How do you keep your cupcakes in a perfectly consistent size and shape?

It seems like almost everyone struggles with this one. The best tip I can offer is what I do: For a perfect shape and consistently on cupcakes, I use an ice cream scoop. A three-tablespoon ice cream scoop will fill a cupcake liner (patty pan if you are in Australia/UK) to 2/3 full. This, of course, is the perfect amount for every cupcake. Less than ¾ and they won’t rise to where you want them, above the liner edge, any more than that and you will be cleaning cake sludge off the bottom of your oven.

Is it better to use oil or butter?

This is a personal choice. I use butter for special occasion cupcakes but for everyday cakes, I will use oil instead of butter, either canola oil or olive oil. The oils have a fat content that will make your cupcakes slightly more moister than they would have been with butter.

Substitute ¾ cup of oil for every cup of butter the recipe calls for. You can also do a half/half butter to oil recipe. This also works well.

how to make cupcakes

What is the best flour to use in my cupcakes?

Cupcakes are made with lots of sugar, so use normal cake flour. It creates that light and airy texture you are looking for in your cupcakes. If you are lucky enough to find French cake flour, use that. I have not done my usual research into why French flour seems to work well, but it adds something to your cupcakes.

How do you always get your cupcake texture perfect?

The art of baking a fluffy, moist cupcake is simple science. You are looking to add air bubbles. If you do that in your batter, it will expand the cupcake in the oven. Then, be careful that you don’t over-mix the batter. If you do, you cause those precious bubbles to collapse and you end up with an inedible rubbery disaster. It’s a question of trial and error on this one, I’m afraid, the only help I can offer is that I mix on low speed, and I stop as soon as all my ingredients seem blended.

Baking seems to underly most questions – so here are a few suggestions:

It is all-important where in your oven you place your cupcakes. Place cupcake pans in the centre of a rack, and right in the middle of your oven. This guarantees good airflow and evens out the heat distribution. If you ever take out cupcakes and find them overcooked on one side, this is the most likely reason.

Where to place in the oven: Prewarm your oven to 205°C (400°F). I know it is scary to deviate from your recipe but do try this and see how you go. You may be surprised.

This is a bit higher than most recipes call for, but a lower temperature will result in cupcakes with flat tops. If you go any higher than 205°C, your cupcake’s edges will solidify first, the centre will rise, and you will get an unwanted domed top. Also, remember not to use fan-forced mode. Rather set it at “conventional”.

If you use a fan-forced oven, reduce the temperature by 20°C which will imitate conventional settings.

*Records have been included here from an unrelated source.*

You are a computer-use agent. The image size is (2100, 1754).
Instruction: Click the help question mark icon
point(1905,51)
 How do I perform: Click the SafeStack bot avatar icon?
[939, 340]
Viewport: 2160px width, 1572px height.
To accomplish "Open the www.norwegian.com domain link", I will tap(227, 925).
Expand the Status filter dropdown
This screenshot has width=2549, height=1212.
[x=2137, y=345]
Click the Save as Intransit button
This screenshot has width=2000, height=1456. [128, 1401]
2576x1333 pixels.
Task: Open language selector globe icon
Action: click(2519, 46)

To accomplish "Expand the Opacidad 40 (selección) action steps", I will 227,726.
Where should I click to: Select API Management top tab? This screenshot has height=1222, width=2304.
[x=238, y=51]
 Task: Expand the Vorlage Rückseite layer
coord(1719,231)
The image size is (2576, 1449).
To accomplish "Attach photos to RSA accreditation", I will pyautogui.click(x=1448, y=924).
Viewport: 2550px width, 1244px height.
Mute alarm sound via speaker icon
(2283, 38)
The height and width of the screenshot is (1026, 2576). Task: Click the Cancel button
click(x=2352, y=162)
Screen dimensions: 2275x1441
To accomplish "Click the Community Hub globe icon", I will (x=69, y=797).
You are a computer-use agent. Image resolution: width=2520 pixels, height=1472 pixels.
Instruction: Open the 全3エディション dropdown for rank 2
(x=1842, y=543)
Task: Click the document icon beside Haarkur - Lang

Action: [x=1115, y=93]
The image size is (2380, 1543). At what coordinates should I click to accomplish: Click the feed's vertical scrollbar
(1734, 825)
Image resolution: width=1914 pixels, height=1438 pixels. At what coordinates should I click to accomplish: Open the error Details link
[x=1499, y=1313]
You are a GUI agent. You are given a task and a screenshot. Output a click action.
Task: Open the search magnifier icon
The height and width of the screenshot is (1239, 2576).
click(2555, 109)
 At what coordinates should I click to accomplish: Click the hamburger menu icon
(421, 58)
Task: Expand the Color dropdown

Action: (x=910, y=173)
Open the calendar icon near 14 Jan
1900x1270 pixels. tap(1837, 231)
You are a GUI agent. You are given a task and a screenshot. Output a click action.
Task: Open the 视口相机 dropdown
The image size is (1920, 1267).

I frequently get called by frantic friends telling me their cupcakes have either shrunk or sunk after baking. This is primarily due to having used too much egg. It is infuriating when recipes just say “egg”. Eggs vary substantially in size and moisture content. If that has happened to you and your cupcakes have failed, be careful to note the size of the egg you have used and use smaller ones in future.

One idea to note is that from my research of old baking recipes, many will state a medium egg. This is what I tend to use for myself.

how to make cupcakes

Will icing (or frosting in America) thicken in the fridge?

Icing will most definitely thicken in the fridge. Weigh your options. Do you want soft icing in the end? Some recipes call for adding extra ingredients, using warm icing (which can become runny very quickly and many other techniques and textures.

How do I thicken my icing/frosting?

The easiest method, here, is to use cornflour (or corn-starch in America). Simply add a half-teaspoon into your bowl of runny icing. Whisk by hand – or electric mixer. Check its consistency now. If it is good, good. If not repeat the exact same process – and continue until your mixture reaches your perfect thickness.

And that, as they say, is that. Happy baking.